Dummy variables 𝑥 𝑦 are mutually distinct and distinct from all other variables.

Step	Hyp	Ref	Expression
1		n0i 4292	. 2 ⊢ (𝑋 ∈ 𝑄 → ¬ 𝑄 = ∅)
2		pf1rcl.q	. . . 4 ⊢ 𝑄 = ran (eval1‘𝑅)
3		eqid 2762	. . . . . 6 ⊢ (eval1‘𝑅) = (eval1‘𝑅)
4		eqid 2762	. . . . . 6 ⊢ (1o eval 𝑅) = (1o eval 𝑅)
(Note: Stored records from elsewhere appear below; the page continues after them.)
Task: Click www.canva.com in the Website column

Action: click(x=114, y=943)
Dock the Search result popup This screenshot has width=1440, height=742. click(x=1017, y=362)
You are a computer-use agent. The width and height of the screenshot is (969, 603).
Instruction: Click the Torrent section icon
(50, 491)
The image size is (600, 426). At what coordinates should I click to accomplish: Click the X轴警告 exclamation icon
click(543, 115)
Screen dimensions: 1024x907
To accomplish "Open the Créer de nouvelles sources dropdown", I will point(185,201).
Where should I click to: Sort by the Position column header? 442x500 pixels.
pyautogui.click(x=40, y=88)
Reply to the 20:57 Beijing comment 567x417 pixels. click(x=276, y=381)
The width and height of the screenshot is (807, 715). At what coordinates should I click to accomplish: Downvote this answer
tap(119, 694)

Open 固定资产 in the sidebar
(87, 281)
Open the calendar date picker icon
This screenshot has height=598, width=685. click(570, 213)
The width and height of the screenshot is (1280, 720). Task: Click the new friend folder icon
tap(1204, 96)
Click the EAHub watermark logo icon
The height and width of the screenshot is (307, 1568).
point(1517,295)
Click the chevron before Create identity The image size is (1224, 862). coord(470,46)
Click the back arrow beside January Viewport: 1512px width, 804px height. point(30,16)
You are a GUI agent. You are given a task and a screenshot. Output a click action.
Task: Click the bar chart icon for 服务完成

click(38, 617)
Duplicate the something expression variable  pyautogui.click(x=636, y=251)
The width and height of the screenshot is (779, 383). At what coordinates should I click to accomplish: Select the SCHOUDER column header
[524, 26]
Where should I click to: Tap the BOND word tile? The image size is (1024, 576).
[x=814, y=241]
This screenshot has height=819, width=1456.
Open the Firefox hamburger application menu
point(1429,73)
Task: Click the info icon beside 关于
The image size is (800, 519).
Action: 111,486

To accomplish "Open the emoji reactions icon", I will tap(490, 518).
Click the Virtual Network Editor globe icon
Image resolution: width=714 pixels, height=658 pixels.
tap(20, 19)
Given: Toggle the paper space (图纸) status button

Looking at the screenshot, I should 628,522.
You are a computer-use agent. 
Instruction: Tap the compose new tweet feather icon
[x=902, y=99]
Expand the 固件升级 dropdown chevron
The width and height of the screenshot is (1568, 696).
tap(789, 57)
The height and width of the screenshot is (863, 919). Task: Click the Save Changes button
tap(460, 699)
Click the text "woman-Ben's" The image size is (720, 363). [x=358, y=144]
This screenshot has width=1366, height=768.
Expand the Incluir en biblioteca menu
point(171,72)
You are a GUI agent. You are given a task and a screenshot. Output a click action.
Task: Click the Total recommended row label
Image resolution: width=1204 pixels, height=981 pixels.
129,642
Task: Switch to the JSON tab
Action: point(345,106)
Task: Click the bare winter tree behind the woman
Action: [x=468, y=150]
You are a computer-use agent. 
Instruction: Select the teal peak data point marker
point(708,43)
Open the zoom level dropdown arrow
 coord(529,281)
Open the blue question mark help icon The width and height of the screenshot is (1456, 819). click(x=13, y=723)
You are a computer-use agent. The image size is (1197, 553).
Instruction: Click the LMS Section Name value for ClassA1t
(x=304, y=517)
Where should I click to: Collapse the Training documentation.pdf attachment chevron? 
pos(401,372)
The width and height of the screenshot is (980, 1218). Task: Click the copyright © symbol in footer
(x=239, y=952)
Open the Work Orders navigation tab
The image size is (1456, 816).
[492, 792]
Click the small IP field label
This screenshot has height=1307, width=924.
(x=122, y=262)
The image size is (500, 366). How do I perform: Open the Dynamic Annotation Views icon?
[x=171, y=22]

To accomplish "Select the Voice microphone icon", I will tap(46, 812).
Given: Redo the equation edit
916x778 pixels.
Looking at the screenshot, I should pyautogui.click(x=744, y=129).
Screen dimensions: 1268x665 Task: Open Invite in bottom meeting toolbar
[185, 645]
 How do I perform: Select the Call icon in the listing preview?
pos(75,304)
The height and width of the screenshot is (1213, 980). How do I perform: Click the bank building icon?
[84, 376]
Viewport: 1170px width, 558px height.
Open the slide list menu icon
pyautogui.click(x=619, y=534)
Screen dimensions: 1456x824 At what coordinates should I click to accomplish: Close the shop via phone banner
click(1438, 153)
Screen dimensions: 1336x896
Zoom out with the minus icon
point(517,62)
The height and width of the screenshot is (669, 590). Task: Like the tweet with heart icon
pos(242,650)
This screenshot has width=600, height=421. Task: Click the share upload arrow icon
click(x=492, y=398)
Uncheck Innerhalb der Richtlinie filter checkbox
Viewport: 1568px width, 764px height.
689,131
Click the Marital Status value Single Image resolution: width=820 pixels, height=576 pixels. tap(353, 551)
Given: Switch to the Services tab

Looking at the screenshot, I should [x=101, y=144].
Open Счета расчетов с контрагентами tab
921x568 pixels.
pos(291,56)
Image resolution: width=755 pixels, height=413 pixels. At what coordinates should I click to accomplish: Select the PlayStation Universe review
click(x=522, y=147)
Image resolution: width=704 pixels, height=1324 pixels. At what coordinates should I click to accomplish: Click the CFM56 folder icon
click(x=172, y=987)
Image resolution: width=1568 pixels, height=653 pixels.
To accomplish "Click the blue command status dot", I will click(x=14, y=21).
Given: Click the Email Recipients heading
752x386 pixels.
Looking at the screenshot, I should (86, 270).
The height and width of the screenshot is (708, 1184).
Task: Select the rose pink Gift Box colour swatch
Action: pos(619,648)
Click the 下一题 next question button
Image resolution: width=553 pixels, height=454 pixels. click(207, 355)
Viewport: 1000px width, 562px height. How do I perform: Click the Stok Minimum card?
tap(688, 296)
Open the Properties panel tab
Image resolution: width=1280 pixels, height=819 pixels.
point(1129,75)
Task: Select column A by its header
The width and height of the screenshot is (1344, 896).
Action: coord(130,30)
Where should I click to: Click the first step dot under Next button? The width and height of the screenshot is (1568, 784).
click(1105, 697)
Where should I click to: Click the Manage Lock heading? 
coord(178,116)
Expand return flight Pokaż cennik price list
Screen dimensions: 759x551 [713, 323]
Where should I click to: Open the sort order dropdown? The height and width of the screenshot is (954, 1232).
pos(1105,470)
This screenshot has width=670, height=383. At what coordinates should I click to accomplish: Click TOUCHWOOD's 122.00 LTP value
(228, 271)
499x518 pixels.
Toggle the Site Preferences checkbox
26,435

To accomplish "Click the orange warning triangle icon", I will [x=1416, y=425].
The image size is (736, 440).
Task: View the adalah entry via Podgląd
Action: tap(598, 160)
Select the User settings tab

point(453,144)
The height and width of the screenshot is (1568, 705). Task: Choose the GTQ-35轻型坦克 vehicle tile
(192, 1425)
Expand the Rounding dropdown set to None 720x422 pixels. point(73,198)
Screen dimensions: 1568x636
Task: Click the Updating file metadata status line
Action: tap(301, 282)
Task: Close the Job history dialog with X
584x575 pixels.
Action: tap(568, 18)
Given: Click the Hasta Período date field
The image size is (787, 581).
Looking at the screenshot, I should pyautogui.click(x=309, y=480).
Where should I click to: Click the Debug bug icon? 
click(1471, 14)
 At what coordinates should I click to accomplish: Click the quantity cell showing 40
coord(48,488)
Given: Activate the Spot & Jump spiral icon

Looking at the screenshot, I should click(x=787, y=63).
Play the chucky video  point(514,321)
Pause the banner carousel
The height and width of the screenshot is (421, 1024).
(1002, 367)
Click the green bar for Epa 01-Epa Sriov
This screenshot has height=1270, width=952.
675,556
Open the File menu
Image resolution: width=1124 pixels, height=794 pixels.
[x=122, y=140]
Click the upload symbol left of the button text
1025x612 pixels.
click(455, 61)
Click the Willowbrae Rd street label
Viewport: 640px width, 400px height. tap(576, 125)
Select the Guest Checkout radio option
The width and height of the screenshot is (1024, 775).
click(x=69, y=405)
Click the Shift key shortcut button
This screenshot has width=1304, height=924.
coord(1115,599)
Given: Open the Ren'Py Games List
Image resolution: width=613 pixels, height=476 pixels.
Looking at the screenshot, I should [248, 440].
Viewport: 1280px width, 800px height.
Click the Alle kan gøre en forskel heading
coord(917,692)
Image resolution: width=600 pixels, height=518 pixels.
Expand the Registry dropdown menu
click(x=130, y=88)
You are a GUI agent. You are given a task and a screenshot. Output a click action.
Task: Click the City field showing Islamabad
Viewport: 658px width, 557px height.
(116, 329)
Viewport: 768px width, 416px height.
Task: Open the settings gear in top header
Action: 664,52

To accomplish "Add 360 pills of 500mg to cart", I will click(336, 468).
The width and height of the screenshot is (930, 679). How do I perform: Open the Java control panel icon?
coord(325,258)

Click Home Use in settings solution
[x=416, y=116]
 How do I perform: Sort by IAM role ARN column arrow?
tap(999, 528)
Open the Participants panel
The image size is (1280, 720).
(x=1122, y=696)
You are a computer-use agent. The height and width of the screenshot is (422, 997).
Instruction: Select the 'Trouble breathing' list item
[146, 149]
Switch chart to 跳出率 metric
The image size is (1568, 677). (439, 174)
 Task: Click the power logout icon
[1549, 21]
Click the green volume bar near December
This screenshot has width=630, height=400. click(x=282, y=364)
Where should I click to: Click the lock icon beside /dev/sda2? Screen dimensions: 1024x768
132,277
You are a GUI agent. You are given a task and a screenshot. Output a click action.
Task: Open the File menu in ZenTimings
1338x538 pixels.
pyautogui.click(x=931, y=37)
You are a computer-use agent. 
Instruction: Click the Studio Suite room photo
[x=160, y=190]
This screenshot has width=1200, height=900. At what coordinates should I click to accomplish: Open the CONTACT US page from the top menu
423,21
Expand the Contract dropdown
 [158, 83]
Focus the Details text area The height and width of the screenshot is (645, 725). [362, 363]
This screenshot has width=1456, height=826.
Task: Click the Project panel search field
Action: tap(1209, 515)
5		eqid 2762	. . . . . 6 ⊢ (Base‘𝑅) = (Base‘𝑅)
6	3, 4, 5	evl1fval 22391	. . . . 5 ⊢ (eval1‘𝑅) = ((𝑥 ∈ ((Base‘𝑅) ↑m ((Base‘𝑅) ↑m 1o)) ↦ (𝑥 ∘ (𝑦 ∈ (Base‘𝑅) ↦ (1o × {𝑦})))) ∘ (1o eval 𝑅))
7	6	rneqi 5913	. . . 4 ⊢ ran (eval1‘𝑅) = ran ((𝑥 ∈ ((Base‘𝑅) ↑m ((Base‘𝑅) ↑m 1o)) ↦ (𝑥 ∘ (𝑦 ∈ (Base‘𝑅) ↦ (1o × {𝑦})))) ∘ (1o eval 𝑅))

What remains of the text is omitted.